The average cost function is given as a fraction: $$AC(x)=\frac{a x+b}{x}$$. We can separate this fraction into two simpler parts by dividing each term in the numerator by the denominator.
$$AC(x) = \frac{ax}{x} + \frac{b}{x}$$
Now, we can simplify the first part:
$$AC(x) = a + \frac{b}{x}$$

**step3** Analyzing the Behavior of the First Term

In the simplified function, $$AC(x) = a + \frac{b}{x}$$, the first term is $$a$$. Since $$a$$ is a constant value (it does not change as $$x$$ changes), its value remains $$a$$ no matter how large $$x$$ becomes. This part of the average cost will always be $$a$$.

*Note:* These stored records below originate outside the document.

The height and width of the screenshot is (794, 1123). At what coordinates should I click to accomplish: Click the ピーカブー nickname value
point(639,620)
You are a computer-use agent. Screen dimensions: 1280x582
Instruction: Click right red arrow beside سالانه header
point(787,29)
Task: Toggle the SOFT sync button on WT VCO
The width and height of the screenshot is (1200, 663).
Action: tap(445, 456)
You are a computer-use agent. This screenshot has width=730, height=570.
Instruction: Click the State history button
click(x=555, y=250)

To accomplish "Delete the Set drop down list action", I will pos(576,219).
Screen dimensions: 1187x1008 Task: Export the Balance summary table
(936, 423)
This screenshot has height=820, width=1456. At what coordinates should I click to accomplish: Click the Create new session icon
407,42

**step4** Analyzing the Behavior of the Second Term

The second term in the simplified function is $$\frac{b}{x}$$. We need to understand what happens to this term as $$x$$ gets extremely large.
Imagine $$b$$ is a specific number, for example, 10.
If $$x = 10$$, then $$\frac{b}{x} = \frac{10}{10} = 1$$.
If $$x = 100$$, then $$\frac{b}{x} = \frac{10}{100} = 0.1$$.
If $$x = 1,000$$, then $$\frac{b}{x} = \frac{10}{1,000} = 0.01$$.
If $$x = 1,000,000$$, then $$\frac{b}{x} = \frac{10}{1,000,000} = 0.00001$$.
As we can see, as the value of $$x$$ gets larger and larger, the value of the fraction $$\frac{b}{x}$$ gets smaller and smaller, approaching zero. When $$x$$ becomes infinitely large, $$\frac{b}{x}$$ becomes infinitesimally small, essentially becoming 0.

**step5** Concluding the Limit of the Average Cost Function

Now, we combine the behaviors of both terms as $$x$$ approaches infinity.
The first term, $$a$$, remains $$a$$.
The second term, $$\frac{b}{x}$$, approaches 0.
Therefore, as $$x$$ approaches infinity, $$AC(x) = a + \frac{b}{x}$$ approaches $$a + 0$$.
This means that $$\lim _{x \rightarrow \infty} A C(x) = a$$.
This shows that in the long run, when a company produces a very large number of units, the average cost per unit gets closer and closer to the marginal cost, $$a$$.